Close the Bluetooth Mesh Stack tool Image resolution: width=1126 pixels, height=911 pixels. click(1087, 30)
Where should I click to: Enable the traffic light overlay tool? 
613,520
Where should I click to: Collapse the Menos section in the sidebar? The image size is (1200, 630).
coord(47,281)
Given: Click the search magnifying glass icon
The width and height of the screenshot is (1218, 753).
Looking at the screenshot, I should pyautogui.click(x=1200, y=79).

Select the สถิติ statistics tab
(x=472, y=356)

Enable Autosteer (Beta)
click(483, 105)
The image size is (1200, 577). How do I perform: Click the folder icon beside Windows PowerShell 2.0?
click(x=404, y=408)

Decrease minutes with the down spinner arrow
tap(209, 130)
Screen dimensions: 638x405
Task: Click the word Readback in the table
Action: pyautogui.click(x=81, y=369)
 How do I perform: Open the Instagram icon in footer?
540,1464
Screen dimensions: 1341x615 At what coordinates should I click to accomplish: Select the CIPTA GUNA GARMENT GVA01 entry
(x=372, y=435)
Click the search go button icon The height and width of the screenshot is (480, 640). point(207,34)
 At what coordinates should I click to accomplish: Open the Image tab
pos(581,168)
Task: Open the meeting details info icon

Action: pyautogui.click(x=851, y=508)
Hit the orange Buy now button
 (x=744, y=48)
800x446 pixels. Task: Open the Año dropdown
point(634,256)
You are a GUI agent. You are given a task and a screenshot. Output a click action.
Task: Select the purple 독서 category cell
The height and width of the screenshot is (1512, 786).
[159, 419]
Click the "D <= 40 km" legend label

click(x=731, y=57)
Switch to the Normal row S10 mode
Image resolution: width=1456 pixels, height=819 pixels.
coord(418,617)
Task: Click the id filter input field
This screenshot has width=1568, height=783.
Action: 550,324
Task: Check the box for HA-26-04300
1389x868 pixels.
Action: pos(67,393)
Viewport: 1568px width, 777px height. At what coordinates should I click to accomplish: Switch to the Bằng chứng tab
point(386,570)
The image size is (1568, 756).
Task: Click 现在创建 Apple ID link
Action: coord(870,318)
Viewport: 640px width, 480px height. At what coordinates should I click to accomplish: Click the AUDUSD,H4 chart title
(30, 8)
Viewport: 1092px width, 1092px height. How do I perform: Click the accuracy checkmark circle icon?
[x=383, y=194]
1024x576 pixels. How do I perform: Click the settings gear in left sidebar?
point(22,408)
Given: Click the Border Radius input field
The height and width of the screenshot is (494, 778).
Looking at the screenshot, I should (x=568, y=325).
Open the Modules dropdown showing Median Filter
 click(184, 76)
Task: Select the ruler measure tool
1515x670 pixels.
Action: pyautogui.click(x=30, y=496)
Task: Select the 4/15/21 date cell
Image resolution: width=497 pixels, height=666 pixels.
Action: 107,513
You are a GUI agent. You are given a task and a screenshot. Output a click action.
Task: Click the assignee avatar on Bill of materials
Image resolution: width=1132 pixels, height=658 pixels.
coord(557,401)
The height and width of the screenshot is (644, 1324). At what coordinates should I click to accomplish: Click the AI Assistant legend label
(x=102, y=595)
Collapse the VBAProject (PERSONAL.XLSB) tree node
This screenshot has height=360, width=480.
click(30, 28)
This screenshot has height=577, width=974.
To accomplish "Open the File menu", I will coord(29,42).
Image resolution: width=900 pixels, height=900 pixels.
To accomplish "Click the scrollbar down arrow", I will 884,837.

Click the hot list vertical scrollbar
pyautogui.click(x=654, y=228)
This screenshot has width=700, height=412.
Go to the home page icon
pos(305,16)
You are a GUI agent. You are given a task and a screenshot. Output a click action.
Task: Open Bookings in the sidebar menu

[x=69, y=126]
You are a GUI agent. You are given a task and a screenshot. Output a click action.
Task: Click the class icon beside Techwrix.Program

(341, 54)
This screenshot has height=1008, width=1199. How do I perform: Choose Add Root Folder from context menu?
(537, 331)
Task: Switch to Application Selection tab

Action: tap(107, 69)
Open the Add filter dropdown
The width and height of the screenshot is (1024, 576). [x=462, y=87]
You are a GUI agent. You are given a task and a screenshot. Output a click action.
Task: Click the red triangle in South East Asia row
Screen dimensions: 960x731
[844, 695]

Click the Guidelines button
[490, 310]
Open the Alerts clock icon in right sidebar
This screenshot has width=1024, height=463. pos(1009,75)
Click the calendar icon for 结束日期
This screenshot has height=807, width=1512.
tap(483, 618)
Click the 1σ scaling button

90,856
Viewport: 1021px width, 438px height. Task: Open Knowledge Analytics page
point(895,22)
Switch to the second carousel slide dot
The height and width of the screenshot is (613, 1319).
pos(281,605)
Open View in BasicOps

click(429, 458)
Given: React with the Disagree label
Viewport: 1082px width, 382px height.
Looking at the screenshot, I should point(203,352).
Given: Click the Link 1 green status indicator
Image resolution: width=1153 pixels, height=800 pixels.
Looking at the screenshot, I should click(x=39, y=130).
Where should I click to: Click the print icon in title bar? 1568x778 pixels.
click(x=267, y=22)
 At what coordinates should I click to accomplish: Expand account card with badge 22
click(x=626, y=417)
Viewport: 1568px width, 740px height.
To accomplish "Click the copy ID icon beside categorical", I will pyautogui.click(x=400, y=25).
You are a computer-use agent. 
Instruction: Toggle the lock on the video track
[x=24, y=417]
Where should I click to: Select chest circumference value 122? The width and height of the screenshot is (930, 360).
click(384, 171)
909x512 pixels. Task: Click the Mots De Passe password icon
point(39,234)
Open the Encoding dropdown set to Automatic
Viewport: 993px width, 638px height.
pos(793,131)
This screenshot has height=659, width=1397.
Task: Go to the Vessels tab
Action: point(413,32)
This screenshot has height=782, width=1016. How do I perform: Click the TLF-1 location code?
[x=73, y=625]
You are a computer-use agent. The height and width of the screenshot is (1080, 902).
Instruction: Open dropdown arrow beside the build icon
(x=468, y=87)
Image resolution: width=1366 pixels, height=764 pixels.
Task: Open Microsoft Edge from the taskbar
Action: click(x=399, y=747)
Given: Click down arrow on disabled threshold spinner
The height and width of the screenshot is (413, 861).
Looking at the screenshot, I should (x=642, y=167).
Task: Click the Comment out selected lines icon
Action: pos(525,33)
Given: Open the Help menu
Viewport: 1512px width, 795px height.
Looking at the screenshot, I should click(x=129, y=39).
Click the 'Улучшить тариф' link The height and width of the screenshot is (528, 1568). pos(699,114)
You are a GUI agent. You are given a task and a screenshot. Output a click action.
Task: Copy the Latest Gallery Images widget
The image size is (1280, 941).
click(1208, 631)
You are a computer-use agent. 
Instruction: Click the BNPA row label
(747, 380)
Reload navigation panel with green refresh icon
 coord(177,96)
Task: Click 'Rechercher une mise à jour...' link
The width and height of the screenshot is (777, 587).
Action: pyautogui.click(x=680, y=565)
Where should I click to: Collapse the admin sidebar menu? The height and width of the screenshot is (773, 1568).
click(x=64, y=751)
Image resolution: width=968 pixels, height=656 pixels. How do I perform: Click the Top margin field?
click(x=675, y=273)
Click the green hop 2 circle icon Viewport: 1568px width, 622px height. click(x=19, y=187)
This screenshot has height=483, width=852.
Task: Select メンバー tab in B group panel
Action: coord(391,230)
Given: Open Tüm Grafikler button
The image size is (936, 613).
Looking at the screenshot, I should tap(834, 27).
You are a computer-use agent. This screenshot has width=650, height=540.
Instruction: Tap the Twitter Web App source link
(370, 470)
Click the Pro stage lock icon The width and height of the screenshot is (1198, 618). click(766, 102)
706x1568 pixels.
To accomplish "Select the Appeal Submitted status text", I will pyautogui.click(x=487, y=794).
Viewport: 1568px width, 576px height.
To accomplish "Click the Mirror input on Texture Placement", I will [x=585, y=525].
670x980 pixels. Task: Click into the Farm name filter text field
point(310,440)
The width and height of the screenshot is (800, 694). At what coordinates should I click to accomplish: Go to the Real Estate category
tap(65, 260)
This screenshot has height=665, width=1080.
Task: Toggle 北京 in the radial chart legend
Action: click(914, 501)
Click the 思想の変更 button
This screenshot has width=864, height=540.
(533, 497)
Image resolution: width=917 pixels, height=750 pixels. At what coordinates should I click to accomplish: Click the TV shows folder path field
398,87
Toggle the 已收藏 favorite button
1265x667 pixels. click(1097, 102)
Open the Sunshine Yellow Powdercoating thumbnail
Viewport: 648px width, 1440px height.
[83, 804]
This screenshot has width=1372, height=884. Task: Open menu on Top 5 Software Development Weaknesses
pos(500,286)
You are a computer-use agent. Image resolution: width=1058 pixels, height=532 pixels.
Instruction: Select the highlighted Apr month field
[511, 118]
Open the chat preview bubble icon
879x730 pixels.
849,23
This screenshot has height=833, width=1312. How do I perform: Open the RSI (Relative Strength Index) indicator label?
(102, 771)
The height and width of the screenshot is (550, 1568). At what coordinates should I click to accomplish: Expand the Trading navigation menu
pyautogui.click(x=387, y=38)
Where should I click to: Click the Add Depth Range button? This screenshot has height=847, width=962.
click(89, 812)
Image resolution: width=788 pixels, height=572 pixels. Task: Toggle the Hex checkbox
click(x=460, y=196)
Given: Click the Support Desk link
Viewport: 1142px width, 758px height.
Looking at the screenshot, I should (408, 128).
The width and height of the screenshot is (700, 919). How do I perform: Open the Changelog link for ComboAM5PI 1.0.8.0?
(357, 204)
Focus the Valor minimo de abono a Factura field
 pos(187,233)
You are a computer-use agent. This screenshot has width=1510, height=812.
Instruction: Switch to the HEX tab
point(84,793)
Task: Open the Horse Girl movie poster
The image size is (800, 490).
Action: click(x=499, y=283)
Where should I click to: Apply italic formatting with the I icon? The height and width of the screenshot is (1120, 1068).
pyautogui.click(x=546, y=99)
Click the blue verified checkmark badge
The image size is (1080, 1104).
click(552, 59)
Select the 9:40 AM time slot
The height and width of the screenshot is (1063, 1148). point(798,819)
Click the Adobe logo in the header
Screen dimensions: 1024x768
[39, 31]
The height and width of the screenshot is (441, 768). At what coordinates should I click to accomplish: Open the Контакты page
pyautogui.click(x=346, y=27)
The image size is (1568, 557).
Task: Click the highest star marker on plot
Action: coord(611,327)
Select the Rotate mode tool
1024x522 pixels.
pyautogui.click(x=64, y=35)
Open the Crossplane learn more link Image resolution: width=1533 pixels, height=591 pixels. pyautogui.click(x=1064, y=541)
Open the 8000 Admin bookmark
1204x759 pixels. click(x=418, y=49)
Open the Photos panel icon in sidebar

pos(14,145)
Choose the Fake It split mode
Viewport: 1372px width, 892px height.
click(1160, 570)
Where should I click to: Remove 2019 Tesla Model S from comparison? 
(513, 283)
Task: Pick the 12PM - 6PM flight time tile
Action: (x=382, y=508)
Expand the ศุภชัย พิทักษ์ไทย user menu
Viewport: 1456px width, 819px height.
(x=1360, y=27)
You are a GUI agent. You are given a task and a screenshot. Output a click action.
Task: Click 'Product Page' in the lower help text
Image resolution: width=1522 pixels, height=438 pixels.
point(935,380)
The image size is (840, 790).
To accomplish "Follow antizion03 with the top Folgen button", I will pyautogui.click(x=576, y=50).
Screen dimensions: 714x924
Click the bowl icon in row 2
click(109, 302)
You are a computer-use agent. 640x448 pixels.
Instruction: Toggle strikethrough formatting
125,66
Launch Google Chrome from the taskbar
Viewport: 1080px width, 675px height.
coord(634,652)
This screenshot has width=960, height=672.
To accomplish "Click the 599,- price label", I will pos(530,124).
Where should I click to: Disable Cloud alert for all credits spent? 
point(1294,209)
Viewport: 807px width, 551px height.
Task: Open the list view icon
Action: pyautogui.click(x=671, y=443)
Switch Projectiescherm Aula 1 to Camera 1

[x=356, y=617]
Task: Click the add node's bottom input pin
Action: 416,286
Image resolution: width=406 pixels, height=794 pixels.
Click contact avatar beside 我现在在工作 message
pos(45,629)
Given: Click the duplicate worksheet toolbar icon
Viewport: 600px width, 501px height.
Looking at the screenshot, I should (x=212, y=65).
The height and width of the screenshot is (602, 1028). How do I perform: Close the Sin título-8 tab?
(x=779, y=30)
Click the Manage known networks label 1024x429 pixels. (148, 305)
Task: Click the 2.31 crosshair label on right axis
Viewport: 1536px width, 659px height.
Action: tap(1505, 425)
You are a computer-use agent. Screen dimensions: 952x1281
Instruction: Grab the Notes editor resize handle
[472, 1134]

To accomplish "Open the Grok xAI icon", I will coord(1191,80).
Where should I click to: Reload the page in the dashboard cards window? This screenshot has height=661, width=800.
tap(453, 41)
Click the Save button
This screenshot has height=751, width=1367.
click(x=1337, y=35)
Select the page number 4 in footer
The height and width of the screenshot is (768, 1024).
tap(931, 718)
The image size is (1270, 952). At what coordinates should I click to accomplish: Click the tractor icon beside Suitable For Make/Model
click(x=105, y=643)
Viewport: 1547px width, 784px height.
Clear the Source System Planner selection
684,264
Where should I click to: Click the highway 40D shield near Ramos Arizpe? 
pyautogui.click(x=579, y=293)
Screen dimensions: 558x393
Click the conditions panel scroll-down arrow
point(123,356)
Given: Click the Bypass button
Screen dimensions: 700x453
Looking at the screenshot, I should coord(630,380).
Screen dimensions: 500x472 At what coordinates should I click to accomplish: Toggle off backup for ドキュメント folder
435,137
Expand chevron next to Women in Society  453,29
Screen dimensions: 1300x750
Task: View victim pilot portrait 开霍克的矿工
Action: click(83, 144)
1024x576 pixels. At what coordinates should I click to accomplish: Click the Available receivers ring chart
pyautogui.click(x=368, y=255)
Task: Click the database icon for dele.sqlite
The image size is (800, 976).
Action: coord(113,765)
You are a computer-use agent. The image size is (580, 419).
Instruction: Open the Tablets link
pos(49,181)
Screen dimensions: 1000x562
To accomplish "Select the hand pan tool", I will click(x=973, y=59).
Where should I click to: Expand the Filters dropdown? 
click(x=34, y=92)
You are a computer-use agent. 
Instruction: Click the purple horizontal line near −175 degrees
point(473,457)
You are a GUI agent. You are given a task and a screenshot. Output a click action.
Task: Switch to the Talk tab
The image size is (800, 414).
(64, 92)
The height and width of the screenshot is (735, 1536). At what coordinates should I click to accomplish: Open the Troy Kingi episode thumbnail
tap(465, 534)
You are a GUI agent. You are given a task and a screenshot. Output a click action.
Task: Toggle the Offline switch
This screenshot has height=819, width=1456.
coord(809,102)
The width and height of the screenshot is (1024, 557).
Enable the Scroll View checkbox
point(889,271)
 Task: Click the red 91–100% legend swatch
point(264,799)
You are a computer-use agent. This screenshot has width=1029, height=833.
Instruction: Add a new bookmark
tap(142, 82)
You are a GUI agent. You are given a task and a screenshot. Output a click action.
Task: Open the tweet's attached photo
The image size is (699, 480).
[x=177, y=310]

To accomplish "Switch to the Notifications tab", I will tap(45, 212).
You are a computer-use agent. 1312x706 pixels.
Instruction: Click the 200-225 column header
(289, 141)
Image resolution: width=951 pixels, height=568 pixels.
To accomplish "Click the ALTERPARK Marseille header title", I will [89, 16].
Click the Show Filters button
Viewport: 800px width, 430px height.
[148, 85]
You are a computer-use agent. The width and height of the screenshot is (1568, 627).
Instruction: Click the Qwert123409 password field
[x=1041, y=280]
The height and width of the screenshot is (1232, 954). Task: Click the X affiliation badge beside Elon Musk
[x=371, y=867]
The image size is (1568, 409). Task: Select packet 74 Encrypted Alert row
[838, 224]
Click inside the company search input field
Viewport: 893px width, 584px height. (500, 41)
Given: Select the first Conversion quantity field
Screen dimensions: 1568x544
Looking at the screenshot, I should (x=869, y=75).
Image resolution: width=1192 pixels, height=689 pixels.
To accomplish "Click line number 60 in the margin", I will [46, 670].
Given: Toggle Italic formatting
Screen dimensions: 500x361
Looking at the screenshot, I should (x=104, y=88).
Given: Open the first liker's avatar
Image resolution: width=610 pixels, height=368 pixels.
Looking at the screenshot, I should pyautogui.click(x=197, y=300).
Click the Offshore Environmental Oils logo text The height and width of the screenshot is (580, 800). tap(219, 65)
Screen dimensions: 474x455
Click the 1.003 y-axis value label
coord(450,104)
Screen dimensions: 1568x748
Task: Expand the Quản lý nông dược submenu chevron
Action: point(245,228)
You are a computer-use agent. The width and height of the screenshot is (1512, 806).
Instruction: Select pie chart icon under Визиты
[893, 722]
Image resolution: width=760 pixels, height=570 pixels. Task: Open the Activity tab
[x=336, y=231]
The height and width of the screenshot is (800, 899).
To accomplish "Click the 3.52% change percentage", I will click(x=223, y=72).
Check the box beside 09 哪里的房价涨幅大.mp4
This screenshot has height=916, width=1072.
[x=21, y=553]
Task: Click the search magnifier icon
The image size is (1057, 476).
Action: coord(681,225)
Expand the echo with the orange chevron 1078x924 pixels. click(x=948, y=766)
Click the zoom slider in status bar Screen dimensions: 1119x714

## Exercise instructions
Set down only the lines above that fall between the line holding "Given: Click the Bypass button" and the line holding "The width and height of the screenshot is (1024, 557).", inclusive, keeping each exact.

## Task answer
Given: Click the Bypass button
Screen dimensions: 700x453
Looking at the screenshot, I should coord(630,380).
Screen dimensions: 500x472 At what coordinates should I click to accomplish: Toggle off backup for ドキュメント folder
435,137
Expand chevron next to Women in Society  453,29
Screen dimensions: 1300x750
Task: View victim pilot portrait 开霍克的矿工
Action: click(83, 144)
1024x576 pixels. At what coordinates should I click to accomplish: Click the Available receivers ring chart
pyautogui.click(x=368, y=255)
Task: Click the database icon for dele.sqlite
The image size is (800, 976).
Action: coord(113,765)
You are a computer-use agent. The image size is (580, 419).
Instruction: Open the Tablets link
pos(49,181)
Screen dimensions: 1000x562
To accomplish "Select the hand pan tool", I will click(x=973, y=59).
Where should I click to: Expand the Filters dropdown? 
click(x=34, y=92)
You are a computer-use agent. 
Instruction: Click the purple horizontal line near −175 degrees
point(473,457)
You are a GUI agent. You are given a task and a screenshot. Output a click action.
Task: Switch to the Talk tab
The image size is (800, 414).
(64, 92)
The height and width of the screenshot is (735, 1536). At what coordinates should I click to accomplish: Open the Troy Kingi episode thumbnail
tap(465, 534)
You are a GUI agent. You are given a task and a screenshot. Output a click action.
Task: Toggle the Offline switch
This screenshot has height=819, width=1456.
coord(809,102)
The width and height of the screenshot is (1024, 557).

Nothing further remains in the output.